→ **Text shown**:
________
On the other hand, the second communication node including the AP
may transmit a frame to the first STA or the first communication
node including the first STA through the first link during a
Sub-TXOP after a preset time period (e.g., PIFS or SIFS) elapses
after transmitting the ACK. After the Sub-TXOP, the first STA may
perform a link monitoring operation on the first link during a
preset time period (e.g., PIFS or SIFS) before the time of
completing the random backoff operation on the second link.
[0210] As a result of the link monitoring operation of the first
STA, if the first link is in the idle state during the PIFS or SIFS
time period, the first communication node may transmit the first
PPDU through the first link.
[0211] The second communication node including the AP may receive
the first PPDU through the first link, and may transmit a BA
indicating a reception state of the first PPDU through the first
link after the SIFS time period.
[0212] FIG. 23 is a conceptual diagram illustrating a sixth
exemplary embodiment of a frame transmission operation through at
least one link among a plurality of links as a result of random
backoff operations on the plurality of links.
________
→ **Stated problem 1**:
Answer these questions about the excerpt on link transmission:
(a) Under what condition may the first communication node transmit the first PPDU through the first link?
(b) What does the second communication node including the AP transmit after receiving the first PPDU, and when?
(c) What does FIG. 23 illustrate?
These records are unrelated to the excerpt.

(Rows of pointing data)
________
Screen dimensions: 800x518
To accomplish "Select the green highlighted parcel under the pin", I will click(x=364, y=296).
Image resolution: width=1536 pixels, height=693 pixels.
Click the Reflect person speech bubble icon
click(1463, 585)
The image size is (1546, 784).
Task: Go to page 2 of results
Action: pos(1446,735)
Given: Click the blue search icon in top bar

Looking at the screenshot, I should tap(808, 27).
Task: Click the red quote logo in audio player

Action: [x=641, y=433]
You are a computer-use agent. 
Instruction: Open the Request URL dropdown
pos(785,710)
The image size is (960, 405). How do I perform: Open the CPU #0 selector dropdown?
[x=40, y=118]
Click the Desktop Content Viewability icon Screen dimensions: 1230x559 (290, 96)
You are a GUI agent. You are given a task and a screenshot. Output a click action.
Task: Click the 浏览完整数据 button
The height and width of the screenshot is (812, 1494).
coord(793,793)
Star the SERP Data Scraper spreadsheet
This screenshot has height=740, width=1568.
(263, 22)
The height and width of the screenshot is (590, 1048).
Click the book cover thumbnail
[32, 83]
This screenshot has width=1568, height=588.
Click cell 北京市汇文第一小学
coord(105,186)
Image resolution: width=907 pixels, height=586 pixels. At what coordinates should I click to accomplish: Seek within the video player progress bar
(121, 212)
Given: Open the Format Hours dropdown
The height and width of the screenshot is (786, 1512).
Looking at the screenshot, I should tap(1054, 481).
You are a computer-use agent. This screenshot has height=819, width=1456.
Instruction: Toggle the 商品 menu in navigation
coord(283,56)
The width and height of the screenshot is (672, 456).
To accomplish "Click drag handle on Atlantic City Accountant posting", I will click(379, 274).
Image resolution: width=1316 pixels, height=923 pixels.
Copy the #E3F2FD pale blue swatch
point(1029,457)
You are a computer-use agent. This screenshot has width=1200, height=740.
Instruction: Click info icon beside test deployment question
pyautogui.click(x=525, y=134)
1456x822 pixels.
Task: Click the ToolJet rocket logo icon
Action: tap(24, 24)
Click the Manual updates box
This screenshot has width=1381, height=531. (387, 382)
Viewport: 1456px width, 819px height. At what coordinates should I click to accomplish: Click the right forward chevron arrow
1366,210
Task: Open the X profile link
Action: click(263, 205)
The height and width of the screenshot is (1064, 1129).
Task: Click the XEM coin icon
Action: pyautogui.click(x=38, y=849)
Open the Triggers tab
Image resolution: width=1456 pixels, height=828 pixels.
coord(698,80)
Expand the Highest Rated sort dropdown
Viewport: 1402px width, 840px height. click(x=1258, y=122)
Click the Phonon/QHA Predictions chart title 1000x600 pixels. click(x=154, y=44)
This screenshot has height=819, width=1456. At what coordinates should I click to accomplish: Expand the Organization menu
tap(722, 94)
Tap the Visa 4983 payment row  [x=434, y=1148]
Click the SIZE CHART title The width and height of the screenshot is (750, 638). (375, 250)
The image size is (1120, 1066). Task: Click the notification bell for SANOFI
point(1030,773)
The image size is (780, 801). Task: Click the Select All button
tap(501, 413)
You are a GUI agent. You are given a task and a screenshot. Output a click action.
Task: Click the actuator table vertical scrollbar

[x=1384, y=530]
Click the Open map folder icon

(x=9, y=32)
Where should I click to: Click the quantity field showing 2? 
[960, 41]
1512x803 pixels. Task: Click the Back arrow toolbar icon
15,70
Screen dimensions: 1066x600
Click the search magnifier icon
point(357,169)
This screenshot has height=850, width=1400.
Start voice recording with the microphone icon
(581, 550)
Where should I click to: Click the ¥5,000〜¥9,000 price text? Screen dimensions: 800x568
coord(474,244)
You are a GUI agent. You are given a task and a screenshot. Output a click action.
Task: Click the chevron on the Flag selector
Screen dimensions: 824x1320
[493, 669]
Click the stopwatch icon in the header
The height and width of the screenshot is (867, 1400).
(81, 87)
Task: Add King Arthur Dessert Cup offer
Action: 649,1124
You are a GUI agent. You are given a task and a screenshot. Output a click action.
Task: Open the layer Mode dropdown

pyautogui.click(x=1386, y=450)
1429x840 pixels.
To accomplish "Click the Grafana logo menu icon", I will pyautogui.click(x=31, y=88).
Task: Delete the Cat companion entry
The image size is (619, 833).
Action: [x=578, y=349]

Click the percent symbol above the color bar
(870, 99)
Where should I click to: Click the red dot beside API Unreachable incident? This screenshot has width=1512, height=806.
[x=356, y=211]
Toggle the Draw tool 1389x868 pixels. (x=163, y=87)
________
→ **Stated problem 2**:
Copy the records exactly, starting with the line that contains "1429x840 pixels." and continuing through the end of the records.

→ **Correct answer 1**:
(a) It may transmit the first PPDU if, as a result of the first STA's link monitoring operation, the first link is in the idle state during the PIFS or SIFS time period.
(b) It transmits a BA indicating a reception state of the first PPDU through the first link after the SIFS time period.
(c) FIG. 23 illustrates a sixth exemplary embodiment of a frame transmission operation through at least one link among a plurality of links as a result of random backoff operations on the plurality of links.

→ **Correct answer 2**:
1429x840 pixels.
To accomplish "Click the Grafana logo menu icon", I will pyautogui.click(x=31, y=88).
Task: Delete the Cat companion entry
The image size is (619, 833).
Action: [x=578, y=349]

Click the percent symbol above the color bar
(870, 99)
Where should I click to: Click the red dot beside API Unreachable incident? This screenshot has width=1512, height=806.
[x=356, y=211]
Toggle the Draw tool 1389x868 pixels. (x=163, y=87)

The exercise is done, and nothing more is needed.